- [Task description] Only an exact copy is wanted: the lines from the one holding "Given: Click the Close link" through the last line below, minus the pictures.

Segment Open

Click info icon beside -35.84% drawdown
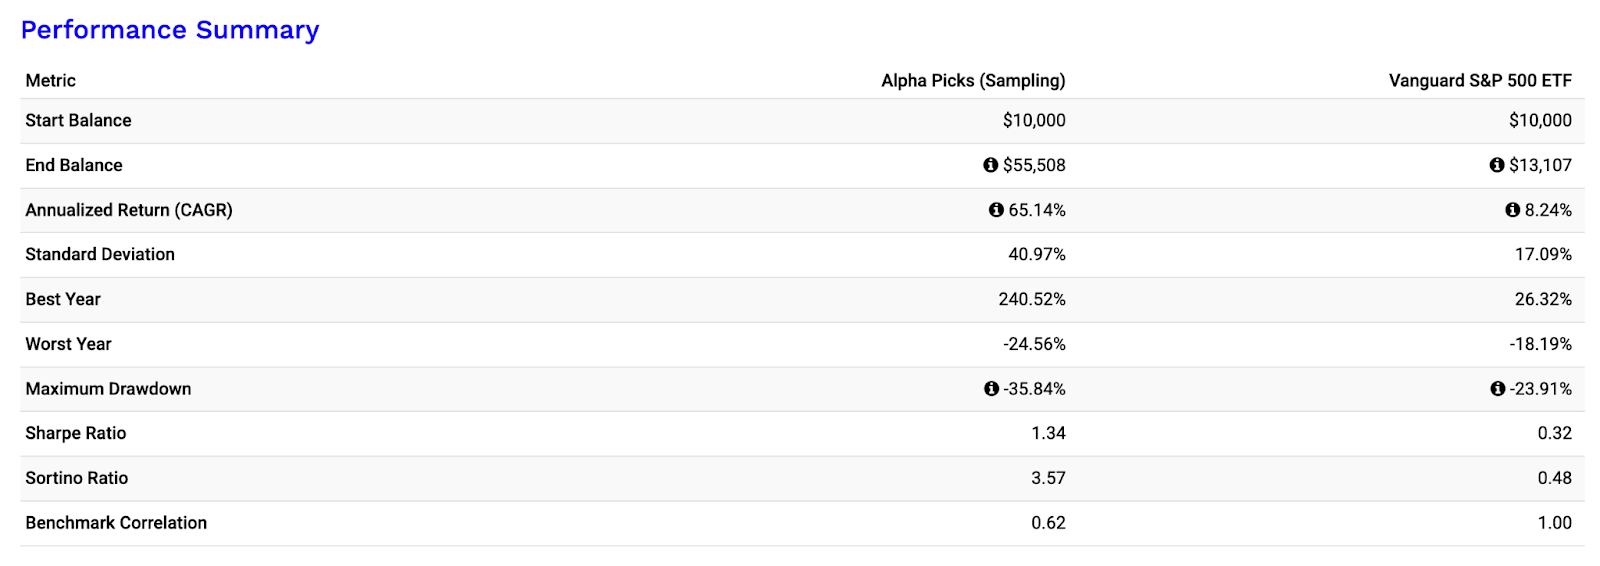1600x566 pixels. click(x=991, y=389)
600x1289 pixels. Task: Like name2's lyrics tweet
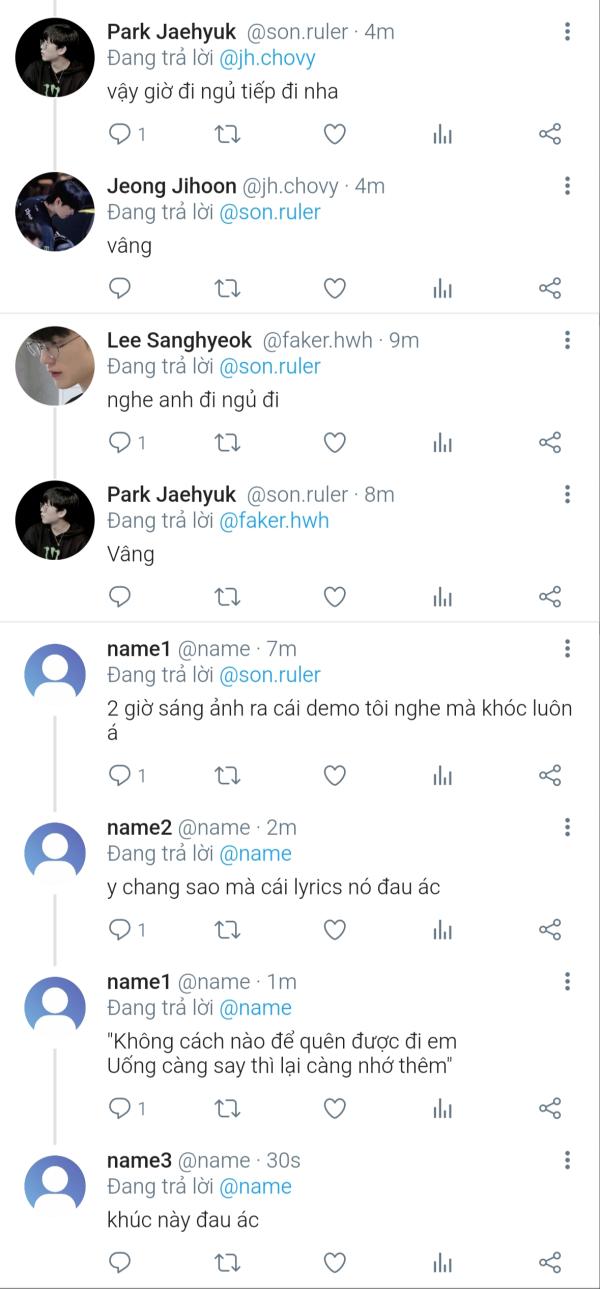click(x=335, y=930)
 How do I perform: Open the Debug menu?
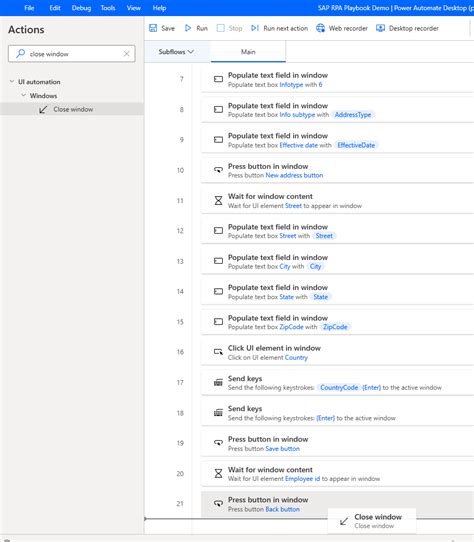81,8
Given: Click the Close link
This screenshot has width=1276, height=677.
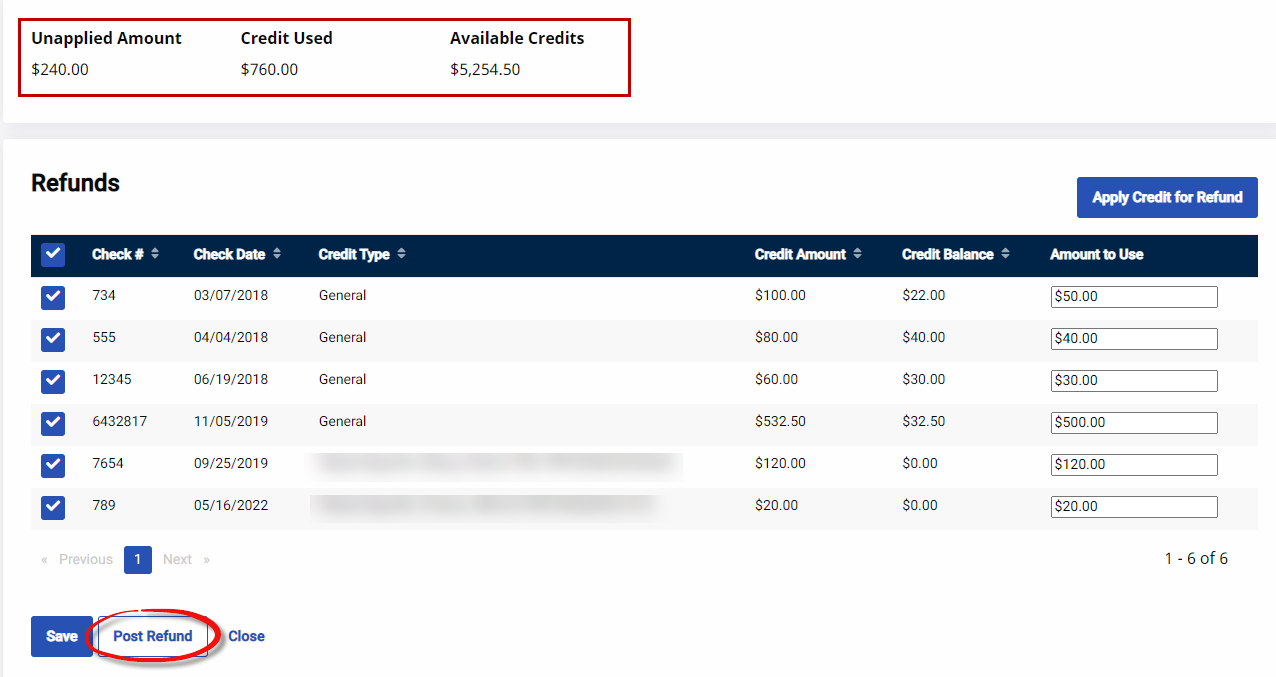Looking at the screenshot, I should pyautogui.click(x=246, y=636).
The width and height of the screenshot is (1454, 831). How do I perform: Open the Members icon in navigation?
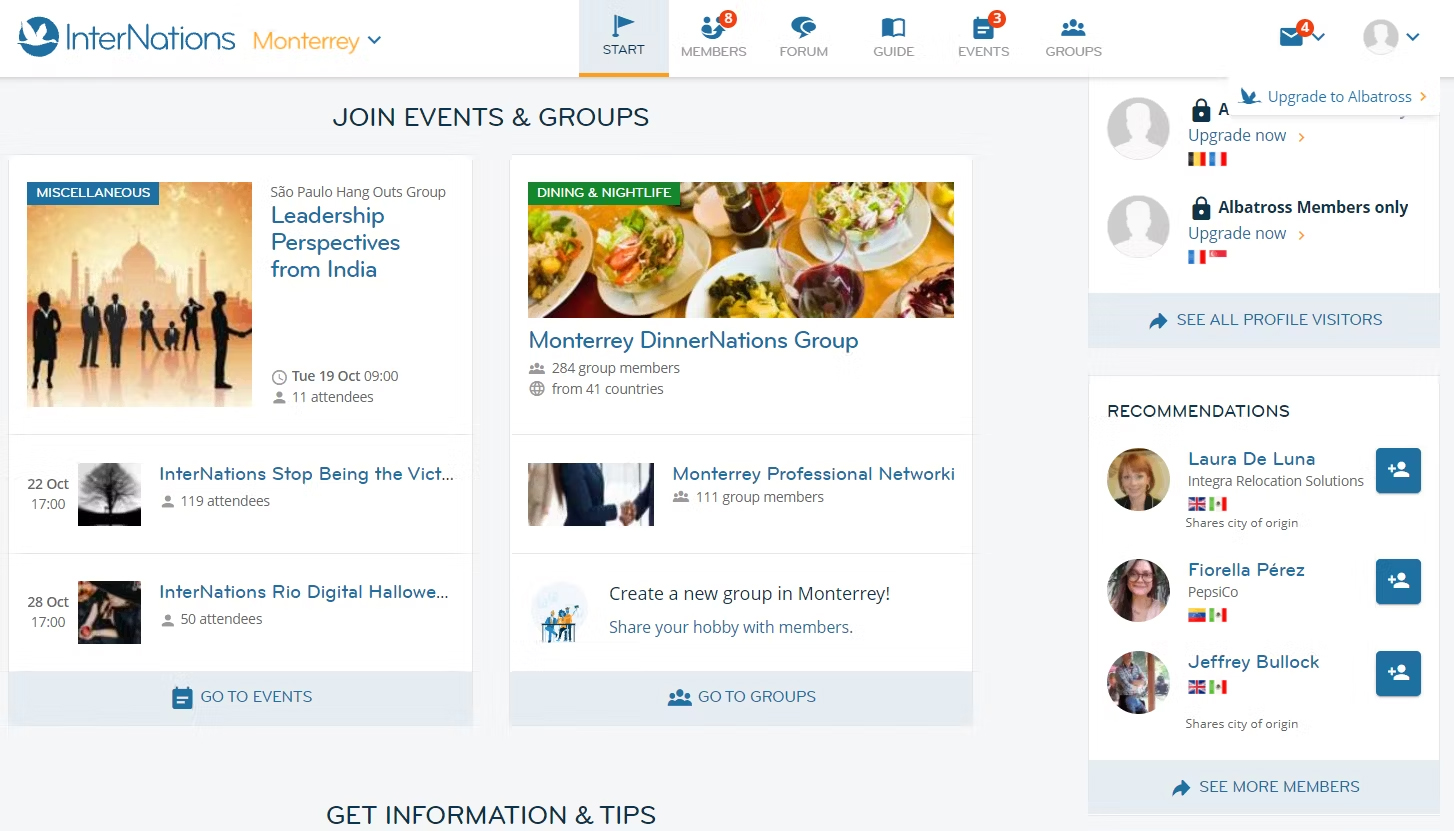coord(713,28)
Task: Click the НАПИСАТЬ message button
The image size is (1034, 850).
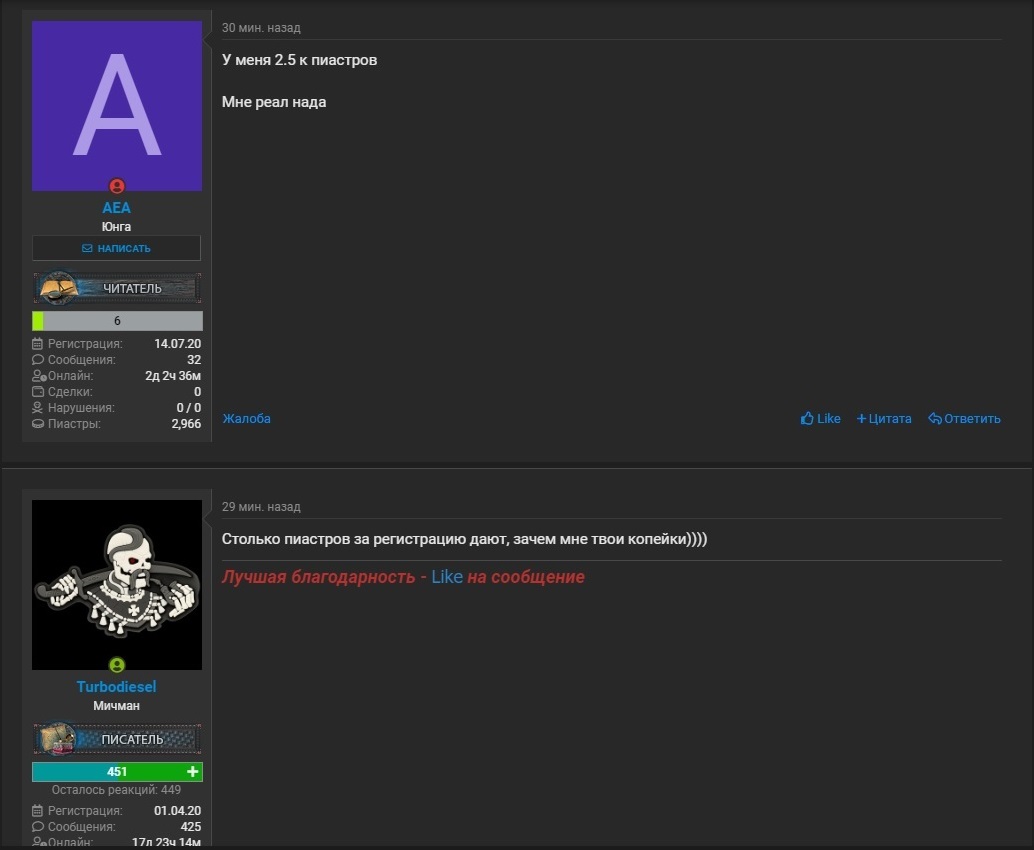Action: (117, 249)
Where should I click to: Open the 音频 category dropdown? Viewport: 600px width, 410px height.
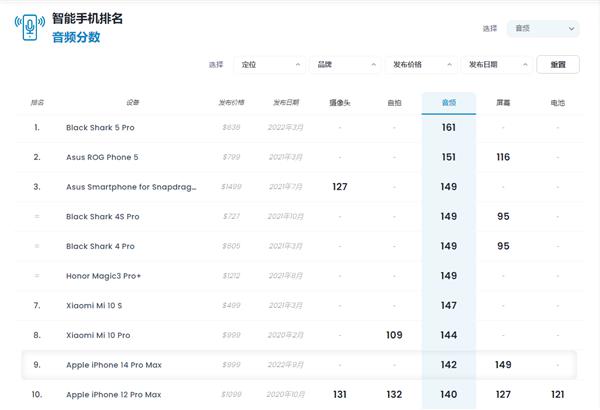[x=543, y=29]
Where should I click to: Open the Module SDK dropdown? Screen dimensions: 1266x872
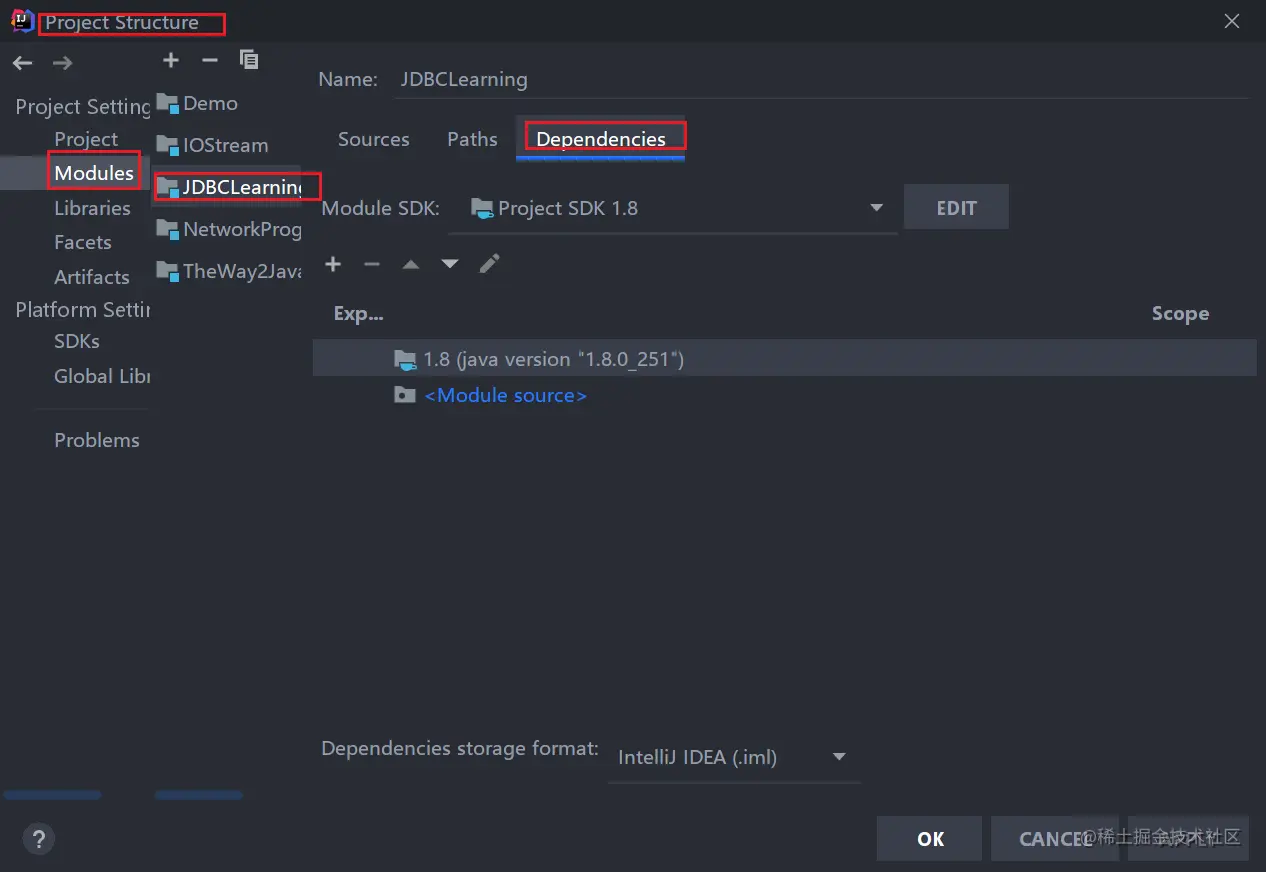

Segment Closed

- [Result of this task]
Given: Click the Close link
This screenshot has width=1276, height=677.
Looking at the screenshot, I should pyautogui.click(x=246, y=636).
The width and height of the screenshot is (1454, 831). How do I perform: Open the Members icon in navigation?
coord(713,28)
Task: Click the НАПИСАТЬ message button
The image size is (1034, 850).
Action: (117, 249)
Where should I click to: Open the 音频 category dropdown? Viewport: 600px width, 410px height.
[x=543, y=29]
Where should I click to: Open the Module SDK dropdown? Screen dimensions: 1266x872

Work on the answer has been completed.